> **Available records**
╔══

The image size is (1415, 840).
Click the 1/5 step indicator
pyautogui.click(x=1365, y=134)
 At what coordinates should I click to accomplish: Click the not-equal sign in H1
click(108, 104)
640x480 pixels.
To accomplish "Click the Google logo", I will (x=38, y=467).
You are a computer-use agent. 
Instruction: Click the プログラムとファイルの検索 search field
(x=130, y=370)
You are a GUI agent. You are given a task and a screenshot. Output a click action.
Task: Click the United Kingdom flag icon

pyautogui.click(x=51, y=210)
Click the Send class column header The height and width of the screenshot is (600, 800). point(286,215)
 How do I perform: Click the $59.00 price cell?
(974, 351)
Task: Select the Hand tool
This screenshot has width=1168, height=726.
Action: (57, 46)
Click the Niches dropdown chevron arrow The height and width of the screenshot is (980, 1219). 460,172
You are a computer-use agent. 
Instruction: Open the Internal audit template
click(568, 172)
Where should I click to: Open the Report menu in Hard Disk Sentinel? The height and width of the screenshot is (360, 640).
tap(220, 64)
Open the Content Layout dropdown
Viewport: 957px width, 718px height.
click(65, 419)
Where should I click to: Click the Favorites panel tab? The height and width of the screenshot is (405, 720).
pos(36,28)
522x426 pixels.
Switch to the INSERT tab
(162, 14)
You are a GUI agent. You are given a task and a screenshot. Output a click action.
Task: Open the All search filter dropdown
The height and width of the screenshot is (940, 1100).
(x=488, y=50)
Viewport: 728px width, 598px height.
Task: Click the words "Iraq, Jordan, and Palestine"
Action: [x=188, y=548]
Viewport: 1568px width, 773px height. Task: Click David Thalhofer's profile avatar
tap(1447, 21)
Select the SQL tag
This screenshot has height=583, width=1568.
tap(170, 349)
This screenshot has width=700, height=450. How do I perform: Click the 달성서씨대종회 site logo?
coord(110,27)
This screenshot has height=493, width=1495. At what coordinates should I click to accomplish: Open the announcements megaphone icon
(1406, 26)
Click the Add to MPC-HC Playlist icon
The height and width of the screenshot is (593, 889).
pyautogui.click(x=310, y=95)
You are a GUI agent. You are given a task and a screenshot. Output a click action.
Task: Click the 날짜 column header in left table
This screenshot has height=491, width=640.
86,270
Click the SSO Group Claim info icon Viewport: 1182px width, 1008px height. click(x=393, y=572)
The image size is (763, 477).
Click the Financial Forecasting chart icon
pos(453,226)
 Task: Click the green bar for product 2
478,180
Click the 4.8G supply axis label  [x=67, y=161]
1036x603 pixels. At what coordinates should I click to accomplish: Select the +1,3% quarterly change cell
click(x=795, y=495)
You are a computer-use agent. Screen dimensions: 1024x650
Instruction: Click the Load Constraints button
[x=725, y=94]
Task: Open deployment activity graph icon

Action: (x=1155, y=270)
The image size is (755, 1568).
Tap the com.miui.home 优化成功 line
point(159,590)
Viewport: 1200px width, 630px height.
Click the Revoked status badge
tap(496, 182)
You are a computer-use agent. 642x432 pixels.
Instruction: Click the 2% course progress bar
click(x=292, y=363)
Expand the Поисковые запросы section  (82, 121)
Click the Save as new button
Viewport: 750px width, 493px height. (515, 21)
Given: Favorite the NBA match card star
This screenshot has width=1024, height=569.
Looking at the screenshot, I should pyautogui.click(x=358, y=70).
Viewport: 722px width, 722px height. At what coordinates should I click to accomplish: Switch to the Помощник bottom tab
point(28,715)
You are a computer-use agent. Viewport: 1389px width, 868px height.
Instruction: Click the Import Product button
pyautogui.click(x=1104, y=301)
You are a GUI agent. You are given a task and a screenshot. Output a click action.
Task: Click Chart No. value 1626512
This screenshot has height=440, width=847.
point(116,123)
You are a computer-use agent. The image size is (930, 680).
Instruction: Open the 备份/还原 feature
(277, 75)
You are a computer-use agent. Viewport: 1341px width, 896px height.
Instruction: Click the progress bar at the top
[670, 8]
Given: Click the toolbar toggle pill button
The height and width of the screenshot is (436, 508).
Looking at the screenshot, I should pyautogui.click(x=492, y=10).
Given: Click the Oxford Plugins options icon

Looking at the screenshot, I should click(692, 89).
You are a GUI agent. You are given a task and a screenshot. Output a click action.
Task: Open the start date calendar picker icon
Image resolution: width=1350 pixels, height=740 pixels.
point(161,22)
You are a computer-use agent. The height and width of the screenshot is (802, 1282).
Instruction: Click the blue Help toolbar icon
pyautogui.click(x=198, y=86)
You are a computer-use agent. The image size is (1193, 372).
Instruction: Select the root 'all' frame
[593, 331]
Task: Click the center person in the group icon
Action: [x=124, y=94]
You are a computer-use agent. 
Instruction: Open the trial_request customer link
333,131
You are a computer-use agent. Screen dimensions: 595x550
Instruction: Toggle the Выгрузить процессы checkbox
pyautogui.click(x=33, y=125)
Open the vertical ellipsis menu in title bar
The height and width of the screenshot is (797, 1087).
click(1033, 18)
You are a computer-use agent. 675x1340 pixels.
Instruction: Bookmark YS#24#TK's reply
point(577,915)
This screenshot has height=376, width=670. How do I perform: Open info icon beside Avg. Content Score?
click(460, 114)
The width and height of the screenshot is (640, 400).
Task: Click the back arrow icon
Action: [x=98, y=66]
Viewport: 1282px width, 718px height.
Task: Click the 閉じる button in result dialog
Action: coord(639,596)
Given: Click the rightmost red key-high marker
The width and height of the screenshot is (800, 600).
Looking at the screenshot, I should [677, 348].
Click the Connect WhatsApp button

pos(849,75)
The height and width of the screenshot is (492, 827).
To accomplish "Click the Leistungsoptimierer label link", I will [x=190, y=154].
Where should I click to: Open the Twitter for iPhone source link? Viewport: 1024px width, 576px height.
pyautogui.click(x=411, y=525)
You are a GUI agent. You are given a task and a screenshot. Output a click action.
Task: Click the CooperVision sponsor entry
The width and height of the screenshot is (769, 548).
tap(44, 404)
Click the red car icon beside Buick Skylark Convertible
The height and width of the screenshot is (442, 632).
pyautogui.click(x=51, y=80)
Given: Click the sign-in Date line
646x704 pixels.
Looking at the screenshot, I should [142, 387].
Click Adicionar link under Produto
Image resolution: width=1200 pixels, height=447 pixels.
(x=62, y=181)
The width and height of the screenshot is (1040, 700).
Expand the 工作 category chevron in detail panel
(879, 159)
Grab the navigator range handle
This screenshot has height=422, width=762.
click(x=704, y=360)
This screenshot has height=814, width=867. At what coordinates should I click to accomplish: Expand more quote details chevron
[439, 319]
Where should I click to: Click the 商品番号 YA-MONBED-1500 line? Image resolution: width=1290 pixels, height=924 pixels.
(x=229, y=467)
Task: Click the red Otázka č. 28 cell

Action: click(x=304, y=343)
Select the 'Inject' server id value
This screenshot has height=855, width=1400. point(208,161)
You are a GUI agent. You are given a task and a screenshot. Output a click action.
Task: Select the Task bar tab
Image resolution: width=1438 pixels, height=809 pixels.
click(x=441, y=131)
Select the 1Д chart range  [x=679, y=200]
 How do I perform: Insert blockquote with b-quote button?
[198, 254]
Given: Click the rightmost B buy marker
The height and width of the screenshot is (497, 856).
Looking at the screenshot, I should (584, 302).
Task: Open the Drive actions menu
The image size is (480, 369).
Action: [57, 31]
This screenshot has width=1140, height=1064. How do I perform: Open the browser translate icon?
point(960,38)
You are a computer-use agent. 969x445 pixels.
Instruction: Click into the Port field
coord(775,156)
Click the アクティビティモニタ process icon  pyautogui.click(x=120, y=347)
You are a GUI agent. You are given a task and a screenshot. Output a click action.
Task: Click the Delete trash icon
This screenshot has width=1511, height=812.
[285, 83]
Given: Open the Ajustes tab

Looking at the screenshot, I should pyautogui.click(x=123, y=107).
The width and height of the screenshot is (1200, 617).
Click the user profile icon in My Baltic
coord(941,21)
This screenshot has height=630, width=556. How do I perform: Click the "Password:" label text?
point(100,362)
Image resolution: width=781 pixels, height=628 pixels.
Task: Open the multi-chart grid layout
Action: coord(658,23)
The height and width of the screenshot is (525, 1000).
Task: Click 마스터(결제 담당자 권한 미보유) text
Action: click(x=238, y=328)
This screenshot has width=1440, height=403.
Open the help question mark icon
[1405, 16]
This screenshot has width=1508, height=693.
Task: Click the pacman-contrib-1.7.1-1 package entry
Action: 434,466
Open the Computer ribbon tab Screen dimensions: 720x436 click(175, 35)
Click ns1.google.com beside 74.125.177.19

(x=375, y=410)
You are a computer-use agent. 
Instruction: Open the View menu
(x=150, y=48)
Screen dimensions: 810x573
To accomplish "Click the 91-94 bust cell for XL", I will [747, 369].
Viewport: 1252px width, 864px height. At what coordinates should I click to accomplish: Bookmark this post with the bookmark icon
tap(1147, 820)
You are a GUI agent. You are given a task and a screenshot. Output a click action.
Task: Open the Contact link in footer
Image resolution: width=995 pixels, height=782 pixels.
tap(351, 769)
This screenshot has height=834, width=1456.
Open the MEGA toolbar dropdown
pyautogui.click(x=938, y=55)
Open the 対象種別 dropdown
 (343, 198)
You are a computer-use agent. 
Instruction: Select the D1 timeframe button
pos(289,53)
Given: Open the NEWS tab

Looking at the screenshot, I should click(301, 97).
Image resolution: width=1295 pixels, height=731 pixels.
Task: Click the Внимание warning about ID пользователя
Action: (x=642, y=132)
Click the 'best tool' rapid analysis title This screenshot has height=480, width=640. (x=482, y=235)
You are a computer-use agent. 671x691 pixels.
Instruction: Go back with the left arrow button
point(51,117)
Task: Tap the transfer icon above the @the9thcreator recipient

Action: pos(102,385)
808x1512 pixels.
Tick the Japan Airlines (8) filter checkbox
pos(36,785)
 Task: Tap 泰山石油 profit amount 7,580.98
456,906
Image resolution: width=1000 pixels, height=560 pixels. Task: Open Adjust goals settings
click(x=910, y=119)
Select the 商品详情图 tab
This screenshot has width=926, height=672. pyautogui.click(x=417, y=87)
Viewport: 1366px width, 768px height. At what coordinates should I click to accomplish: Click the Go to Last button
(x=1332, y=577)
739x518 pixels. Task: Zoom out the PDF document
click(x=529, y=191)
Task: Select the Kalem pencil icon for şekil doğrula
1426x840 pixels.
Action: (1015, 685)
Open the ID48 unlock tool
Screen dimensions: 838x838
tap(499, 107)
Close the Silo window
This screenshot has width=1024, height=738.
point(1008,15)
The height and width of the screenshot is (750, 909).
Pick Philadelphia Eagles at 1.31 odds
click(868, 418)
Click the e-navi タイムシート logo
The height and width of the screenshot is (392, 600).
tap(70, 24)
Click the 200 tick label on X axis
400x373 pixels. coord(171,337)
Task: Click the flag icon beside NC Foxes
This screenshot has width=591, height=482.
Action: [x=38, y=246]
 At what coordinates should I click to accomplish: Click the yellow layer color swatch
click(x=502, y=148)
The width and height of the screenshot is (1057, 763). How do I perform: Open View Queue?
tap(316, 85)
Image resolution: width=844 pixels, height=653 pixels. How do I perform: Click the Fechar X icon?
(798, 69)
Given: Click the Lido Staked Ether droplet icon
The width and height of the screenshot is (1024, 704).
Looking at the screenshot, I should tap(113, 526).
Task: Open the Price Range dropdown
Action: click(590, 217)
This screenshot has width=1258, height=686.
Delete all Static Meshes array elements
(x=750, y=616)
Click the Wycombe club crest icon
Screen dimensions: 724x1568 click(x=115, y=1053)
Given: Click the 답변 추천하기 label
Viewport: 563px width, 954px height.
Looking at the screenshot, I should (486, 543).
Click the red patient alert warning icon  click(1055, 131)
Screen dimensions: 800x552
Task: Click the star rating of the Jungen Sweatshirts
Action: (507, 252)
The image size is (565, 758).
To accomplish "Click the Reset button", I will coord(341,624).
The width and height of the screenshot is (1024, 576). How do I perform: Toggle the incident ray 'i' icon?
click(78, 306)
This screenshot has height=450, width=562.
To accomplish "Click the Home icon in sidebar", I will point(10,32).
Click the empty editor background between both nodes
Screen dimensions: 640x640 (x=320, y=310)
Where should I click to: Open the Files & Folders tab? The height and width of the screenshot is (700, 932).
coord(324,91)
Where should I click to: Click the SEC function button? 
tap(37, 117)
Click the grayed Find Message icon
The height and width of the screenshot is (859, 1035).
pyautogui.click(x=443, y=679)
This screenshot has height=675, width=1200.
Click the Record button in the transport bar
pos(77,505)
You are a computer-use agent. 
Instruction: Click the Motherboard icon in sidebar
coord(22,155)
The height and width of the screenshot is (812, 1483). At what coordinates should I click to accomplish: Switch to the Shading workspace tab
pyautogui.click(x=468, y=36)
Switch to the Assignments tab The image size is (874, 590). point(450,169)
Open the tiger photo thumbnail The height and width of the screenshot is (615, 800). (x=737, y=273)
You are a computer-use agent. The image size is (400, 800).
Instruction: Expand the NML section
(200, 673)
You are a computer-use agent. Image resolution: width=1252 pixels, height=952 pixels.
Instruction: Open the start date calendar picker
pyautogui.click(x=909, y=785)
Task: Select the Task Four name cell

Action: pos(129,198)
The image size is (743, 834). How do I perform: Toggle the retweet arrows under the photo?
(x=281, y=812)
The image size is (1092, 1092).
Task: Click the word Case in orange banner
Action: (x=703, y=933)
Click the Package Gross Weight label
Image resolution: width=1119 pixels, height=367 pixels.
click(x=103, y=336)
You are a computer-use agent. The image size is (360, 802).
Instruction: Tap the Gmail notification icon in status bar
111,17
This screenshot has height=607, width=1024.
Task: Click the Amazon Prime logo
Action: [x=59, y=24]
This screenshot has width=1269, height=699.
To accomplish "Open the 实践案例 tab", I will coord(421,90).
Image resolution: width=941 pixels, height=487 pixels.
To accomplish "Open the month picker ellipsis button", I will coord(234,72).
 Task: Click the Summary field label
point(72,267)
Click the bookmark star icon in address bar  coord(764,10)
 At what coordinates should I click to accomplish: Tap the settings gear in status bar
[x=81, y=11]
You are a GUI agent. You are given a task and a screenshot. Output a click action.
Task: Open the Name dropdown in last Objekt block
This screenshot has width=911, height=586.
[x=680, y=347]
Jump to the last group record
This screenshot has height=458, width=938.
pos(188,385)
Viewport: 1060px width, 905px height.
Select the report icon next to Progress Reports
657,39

╚══

> **Your task**
Every line with the word "marker" in it should be copied from the listing above.

> **Finished exercise**
Given: Click the rightmost red key-high marker
Given: Click the rightmost B buy marker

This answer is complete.